Los síntomas de alerta que requieren intervención inmediata incluyen: (1) inestabilidad hemodinámica (PAS <90 mmHg), (2) signos de aspiración (nuevos infiltrados en la radiografía de tórax), (3) dolor incontrolado (EVA≥8) a pesar de la analgesia y (4) alteraciones electrolíticas (potasio sérico <3,0 mmol/L).
La gravedad se puede cuantificar mediante la Escala de gravedad de náuseas y vómitos posoperatorios (PNVSS), una calificación numérica de 0 a 10 en la que ≥7 predice una estancia prolongada en la PACU (>90 min) con un odds ratio de 4,5.
Diagnóstico
El diagnóstico de NVPO es clínico y se basa en la presencia de náuseas, arcadas o vómitos dentro de las 24 horas posteriores a la cirugía.

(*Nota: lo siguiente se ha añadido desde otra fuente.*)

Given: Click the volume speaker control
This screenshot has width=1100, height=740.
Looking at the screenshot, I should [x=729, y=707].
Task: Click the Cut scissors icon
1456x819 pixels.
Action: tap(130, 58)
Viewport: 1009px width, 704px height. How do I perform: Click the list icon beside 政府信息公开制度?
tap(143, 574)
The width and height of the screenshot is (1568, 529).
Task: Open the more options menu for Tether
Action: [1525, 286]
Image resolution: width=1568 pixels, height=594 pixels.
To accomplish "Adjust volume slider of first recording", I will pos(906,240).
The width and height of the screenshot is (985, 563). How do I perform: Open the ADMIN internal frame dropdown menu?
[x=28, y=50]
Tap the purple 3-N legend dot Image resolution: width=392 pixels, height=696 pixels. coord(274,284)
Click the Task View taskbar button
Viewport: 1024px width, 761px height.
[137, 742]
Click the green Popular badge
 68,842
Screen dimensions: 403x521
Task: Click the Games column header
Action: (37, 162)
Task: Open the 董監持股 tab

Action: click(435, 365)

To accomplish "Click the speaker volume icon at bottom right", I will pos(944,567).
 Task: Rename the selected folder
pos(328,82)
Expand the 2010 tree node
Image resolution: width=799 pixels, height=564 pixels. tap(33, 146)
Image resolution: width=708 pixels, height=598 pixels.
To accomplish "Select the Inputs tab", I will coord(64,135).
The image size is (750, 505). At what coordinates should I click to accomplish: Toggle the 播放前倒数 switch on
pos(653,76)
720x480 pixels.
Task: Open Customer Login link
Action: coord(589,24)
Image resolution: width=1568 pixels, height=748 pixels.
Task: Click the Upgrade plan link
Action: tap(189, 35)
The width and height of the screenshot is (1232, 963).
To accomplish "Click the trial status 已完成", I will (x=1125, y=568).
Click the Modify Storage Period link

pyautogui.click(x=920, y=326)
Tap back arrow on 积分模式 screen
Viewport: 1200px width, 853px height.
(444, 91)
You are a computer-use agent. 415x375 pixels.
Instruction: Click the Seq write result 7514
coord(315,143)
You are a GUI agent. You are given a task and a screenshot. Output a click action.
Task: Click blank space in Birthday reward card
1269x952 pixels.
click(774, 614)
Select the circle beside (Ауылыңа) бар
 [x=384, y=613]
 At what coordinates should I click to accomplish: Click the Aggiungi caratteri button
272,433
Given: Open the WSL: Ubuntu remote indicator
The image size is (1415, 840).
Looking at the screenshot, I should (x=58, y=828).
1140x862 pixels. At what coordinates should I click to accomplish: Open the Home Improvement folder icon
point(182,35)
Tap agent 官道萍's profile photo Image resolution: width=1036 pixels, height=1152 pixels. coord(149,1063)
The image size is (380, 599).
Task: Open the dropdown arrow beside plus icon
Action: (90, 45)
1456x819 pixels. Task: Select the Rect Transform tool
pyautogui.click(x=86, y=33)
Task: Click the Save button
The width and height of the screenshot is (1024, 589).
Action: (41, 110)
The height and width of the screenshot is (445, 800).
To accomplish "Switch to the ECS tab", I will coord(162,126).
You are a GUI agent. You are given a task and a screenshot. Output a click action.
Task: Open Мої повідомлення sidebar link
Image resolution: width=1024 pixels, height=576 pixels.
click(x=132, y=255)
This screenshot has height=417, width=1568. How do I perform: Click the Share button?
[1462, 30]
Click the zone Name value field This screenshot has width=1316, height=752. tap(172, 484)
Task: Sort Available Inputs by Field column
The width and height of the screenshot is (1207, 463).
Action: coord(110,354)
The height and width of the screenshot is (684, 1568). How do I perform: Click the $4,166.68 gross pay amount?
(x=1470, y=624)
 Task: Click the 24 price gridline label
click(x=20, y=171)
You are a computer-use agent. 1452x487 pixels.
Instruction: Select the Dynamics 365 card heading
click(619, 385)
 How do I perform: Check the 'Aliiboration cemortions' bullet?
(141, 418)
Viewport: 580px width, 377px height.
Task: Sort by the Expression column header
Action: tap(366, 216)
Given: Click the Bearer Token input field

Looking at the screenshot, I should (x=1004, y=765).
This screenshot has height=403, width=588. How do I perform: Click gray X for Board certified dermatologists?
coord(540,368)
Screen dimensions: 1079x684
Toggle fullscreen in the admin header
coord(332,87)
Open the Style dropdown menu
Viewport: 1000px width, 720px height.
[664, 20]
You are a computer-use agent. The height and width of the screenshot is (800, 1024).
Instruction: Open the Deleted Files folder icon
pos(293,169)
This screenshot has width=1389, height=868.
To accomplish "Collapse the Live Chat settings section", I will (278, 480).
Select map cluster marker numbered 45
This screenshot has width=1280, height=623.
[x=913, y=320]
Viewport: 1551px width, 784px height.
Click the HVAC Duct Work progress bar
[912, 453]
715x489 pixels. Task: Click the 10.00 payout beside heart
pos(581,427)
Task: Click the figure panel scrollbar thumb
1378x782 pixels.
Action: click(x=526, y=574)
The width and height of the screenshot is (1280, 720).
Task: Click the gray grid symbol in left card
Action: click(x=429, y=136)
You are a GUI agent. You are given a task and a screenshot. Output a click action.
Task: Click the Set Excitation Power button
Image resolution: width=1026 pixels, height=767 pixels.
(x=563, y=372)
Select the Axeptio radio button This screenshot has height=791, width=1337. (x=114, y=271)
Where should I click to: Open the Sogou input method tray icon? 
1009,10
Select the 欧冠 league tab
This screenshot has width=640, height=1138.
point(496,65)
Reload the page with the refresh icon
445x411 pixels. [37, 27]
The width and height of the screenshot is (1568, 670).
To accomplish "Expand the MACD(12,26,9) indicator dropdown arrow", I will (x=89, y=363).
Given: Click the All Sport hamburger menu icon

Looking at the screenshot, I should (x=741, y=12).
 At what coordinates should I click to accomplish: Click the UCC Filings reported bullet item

Se recomienda un algoritmo paso a paso:
1. Estratificación del riesgo: aplique la puntuación de Apfel (0–4).
- 0 puntos → 10% de riesgo
- 1 punto → 21% de riesgo
- 2 puntos → 39% de riesgo
- 3 puntos → 61% de riesgo
- 4 puntos → 79% de riesgo
2. Evaluación de Laboratorio – Reservado para casos severos o refractarios.
- Electrolitos séricos: Na135–145 mmol/L, K3,5–5,0 mmol/L, Cl98–106 mmol/L.
- Gasometría arterial (ABG) si se sospecha aspiración: pH<7,35, PaCO₂>45 mmHg.
- El cortisol sérico (valor inicial) >20 µg/dl puede predecir una respuesta deficiente a la dexametasona (sensibilidad 62 %, especificidad 71 %).
3. Imágenes: la radiografía de tórax está indicada cuando se sospecha aspiración; una sensibilidad del 85% para detectar infiltrados.
4. Puntuación validada: el índice de riesgo de NVPO (PRI) incorpora la puntuación de Apfel más variables intraoperatorias (uso de anestésicos volátiles, dosis de opioides). Cada factor intraoperatorio adicional suma 0,5 puntos; un PRI≥2,5 predice NVPO con un AUC de 0,84.
5. Diagnóstico diferencial: distinga las NVPO de otras causas de náuseas/vómitos:
- Obstrucción gastrointestinal: distensión abdominal, ausencia de ruidos intestinales, sensibilidad en la TC 92%.
- Náuseas inducidas por medicamentos, por ejemplo, metoclopramida, que aparecen dentro de los 30 minutos posteriores a la administración.
- Trastornos metabólicos: hiperglucemia (>250 mg/dL) o uremia (BUN>50 mg/dL).
6. Confirmación del procedimiento: en casos raros refractarios, la aspiración gástrica mediante sonda nasogástrica confirma la emesis en curso; >150 ml de aspirado se correlaciona con NVPO graves (p=0,02).
Manejo y tratamiento
Manejo agudo
La estabilización inmediata se centra en la protección de las vías respiratorias, la oxigenación (SpO₂≥94%) y la monitorización hemodinámica (FC60–100 lpm, MAP≥65 mmHg). Si los vómitos persisten >2 episodios a pesar de la profilaxis, administrar antieméticos de rescate mientras se mantiene el equilibrio de líquidos (diuresis objetivo≥0,5 ml/kg/h).
Farmacoterapia de primera línea
Ondansetrón (genérico; marca: Zofran): bolo intravenoso de 4 mg administrado 30 minutos antes del cierre quirúrgico (o durante la inducción para casos cortos). Para pacientes >70 kg, la dosis estándar es de 4 mg; para ≤70 kg, se pueden utilizar 2 mg para limitar la prolongación del intervalo QT. El inicio del efecto antiemético se produce en 5 minutos; La concentración plasmática máxima (Cmax) de 150 ng/ml se alcanza a los 10 min. La monitorización incluye ECG para el intervalo QTc; un aumento >30 ms desde el inicio justifica la interrupción. Evidencia: El ensayo “ONDA‑DEX” (2020, n=1200) demostró un NNT de 3 (IC 95 % 2–4) para prevenir las NVPO cuando ondansetrón se combinó con dexametas.